If you collect survivor benefits while still working before full retirement age, the earnings test can temporarily reduce your payments. For 2026, Social Security withholds $1 in benefits for every $2 you earn above $24,480 per year. In the year you reach full retirement age, the formula becomes more generous: $1 withheld for every $3 earned above $65,160, and only earnings before the month you hit full retirement age count.
Once you reach full retirement age, the earnings test disappears entirely. You can earn any amount without affecting your survivor benefits. The agency also recalculates your benefit at that point to credit you for the months when payments were withheld, so working survivors eventually recover the money that was temporarily held back.
A special rule applies during the first year you start receiving benefits. Even if your annual earnings exceed the yearly threshold, you can receive a full benefit for any month in which your earnings stay below a monthly limit (one-twelfth of the annual threshold, or $2,040 per month in 2026). This helps people who retire or lose a spouse mid-year and have already earned a substantial amount before they began collecting.
The earnings test only applies to wages and self-employment income. Investment returns, pensions, and other government benefits do not count.

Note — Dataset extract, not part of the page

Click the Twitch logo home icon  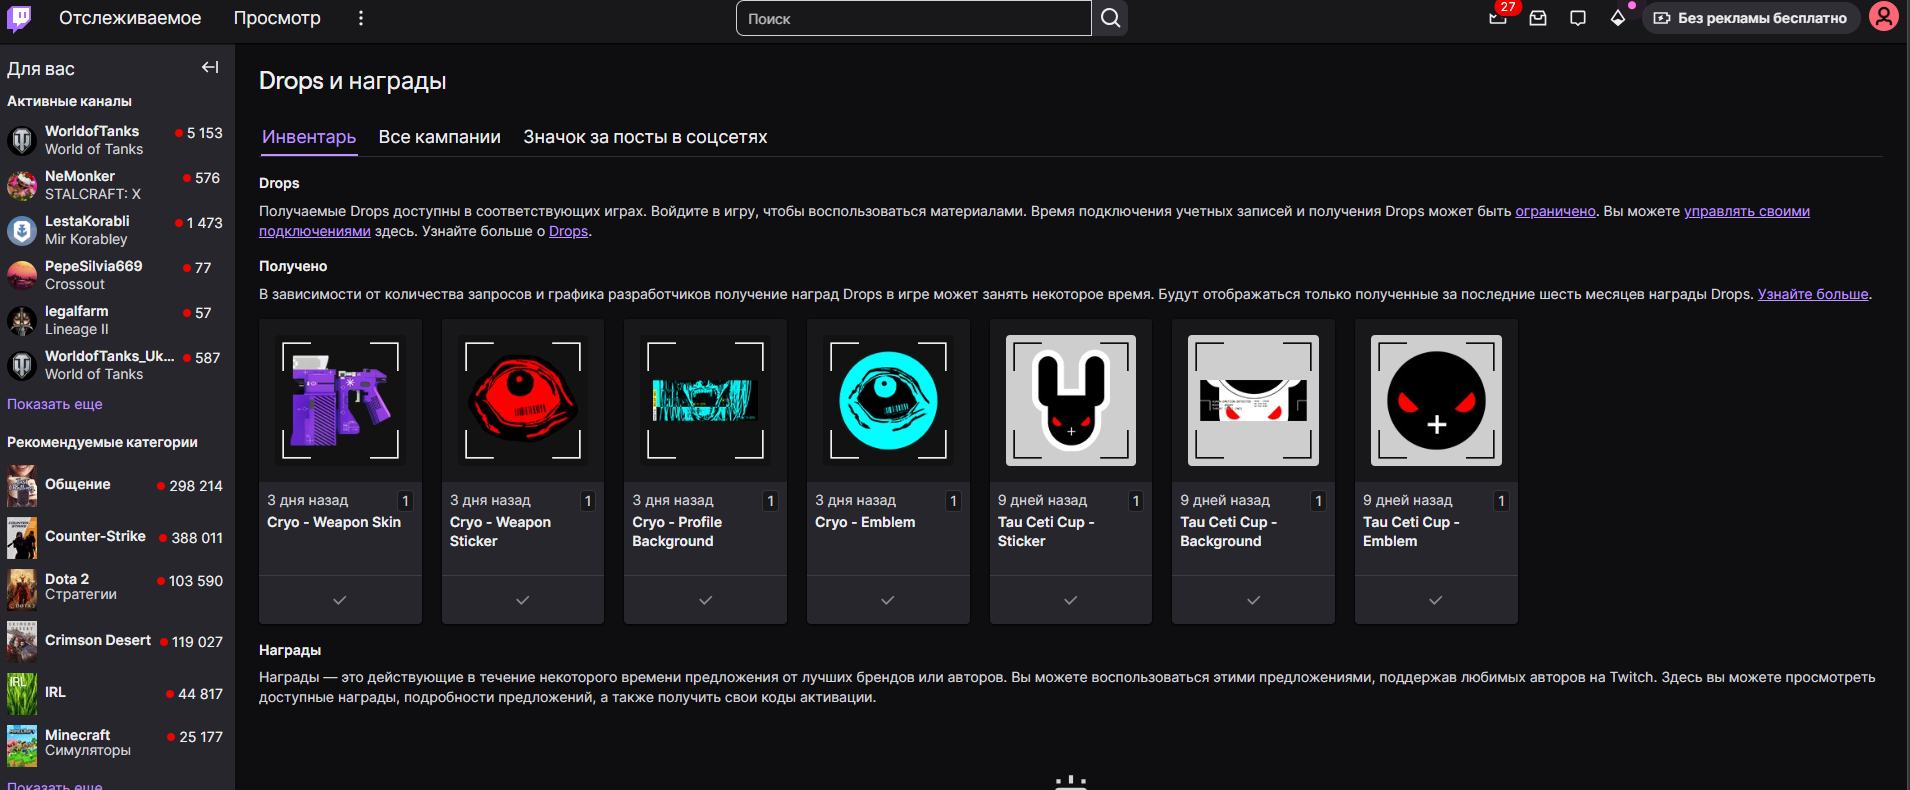coord(19,18)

Survivor benefits and your own retirement benefits are two separate programs, and you can only collect one at a time. But the ability to switch between them creates a valuable planning opportunity. For example, a 60-year-old widow with her own work history could start collecting reduced survivor benefits immediately, then switch to her own full retirement benefit at 70 (when delayed retirement credits max out). Alternatively, someone could claim their own reduced retirement benefit early, then switch to a larger survivor benefit at full retirement age for survivors.
The right strategy depends on the relative size of each benefit and your financial situation. This is one of the few areas where the claiming decision genuinely rewards careful planning, because the wrong sequence can cost tens of thousands of dollars over a lifetime.

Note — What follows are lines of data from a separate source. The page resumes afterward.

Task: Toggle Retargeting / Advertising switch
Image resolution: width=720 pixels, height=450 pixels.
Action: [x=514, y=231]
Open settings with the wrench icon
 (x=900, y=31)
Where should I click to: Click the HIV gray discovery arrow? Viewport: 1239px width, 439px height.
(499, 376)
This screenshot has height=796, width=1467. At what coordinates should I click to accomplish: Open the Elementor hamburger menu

Social Security survivor benefits are treated the same as any other Social Security income for tax purposes. Whether you owe federal income tax on your benefits depends on your “combined income,” which is your adjusted gross income plus nontaxable interest plus half of your Social Security benefits.

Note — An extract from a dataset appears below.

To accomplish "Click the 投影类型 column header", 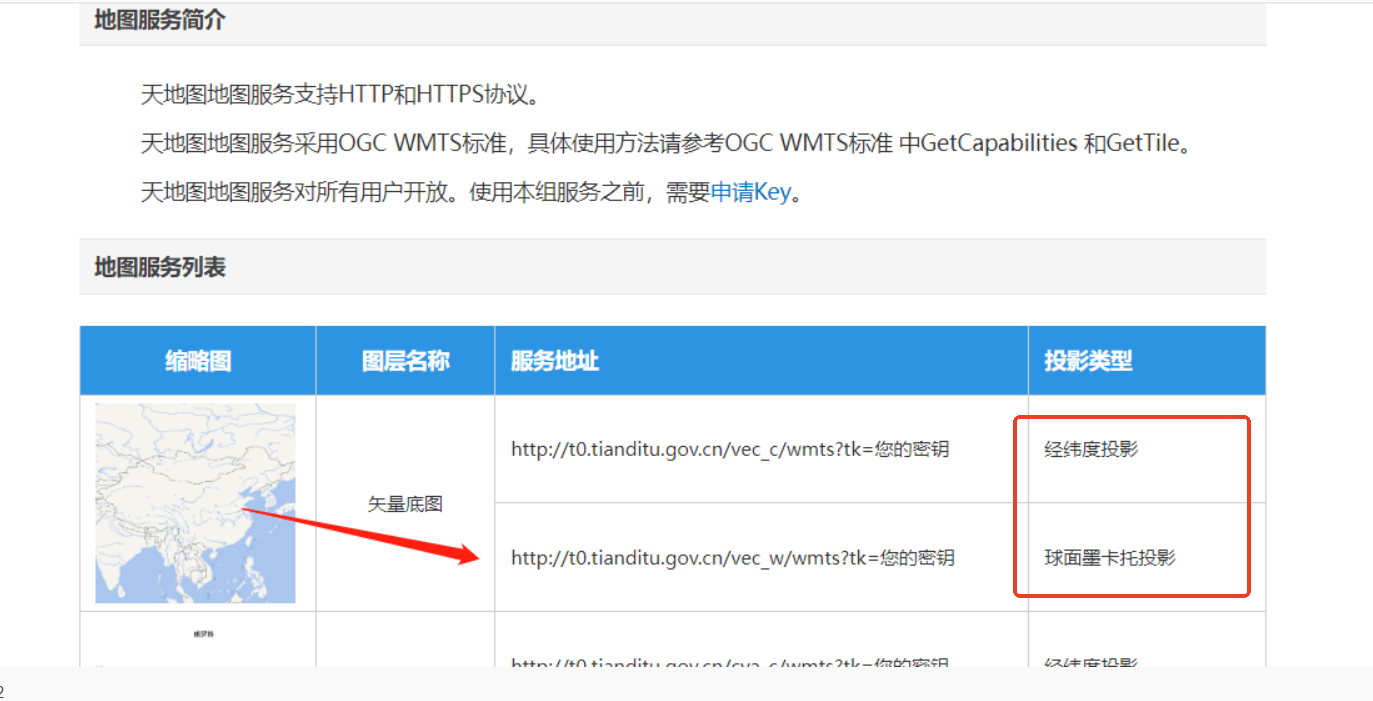I will [x=1088, y=361].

These thresholds have never been adjusted for inflation, which means more survivors pay taxes on their benefits each year as wages and other income rise. “Up to 85% taxable” does not mean 85% of your benefit goes to the IRS; it means 85% of the benefit gets added to your taxable income, and you pay your normal tax rate on that amount. Some states also tax Social Security income, though a majority do not.
Unlike retirement benefits, survivor benefits cannot be filed online. You need to call Social Security at 1-800-772-1213 (TTY 1-800-325-0778) or visit a local Social Security office. An appointment is not required, but scheduling one in advance can reduce your wait time.
To file, you will need the deceased worker’s Social Security number along with your own, a certified death certificate, birth certificates for the survivor and any eligible children, and proof of the most recent year’s earnings (W-2 forms or self-employment tax returns). If available, review the worker’s earnings history through the “my Social Security” online portal beforehand so you can check for any missing years of earnings that might reduce the PIA.
Timing your application matters. If you file after you were first eligible, Social Security can pay retroactive benefits for up to six months for non-disability survivor claims, and up to 12 months for disability-based survivor claims. However, retroactive payments cannot go back to months before you met all eligibility requirements. And if accepting retroactive months would permanently reduce your benefit because of early claiming, the agency will not pay them unless you specifically request it. For the $255 lump-sum death payment, you must apply within two years of the death.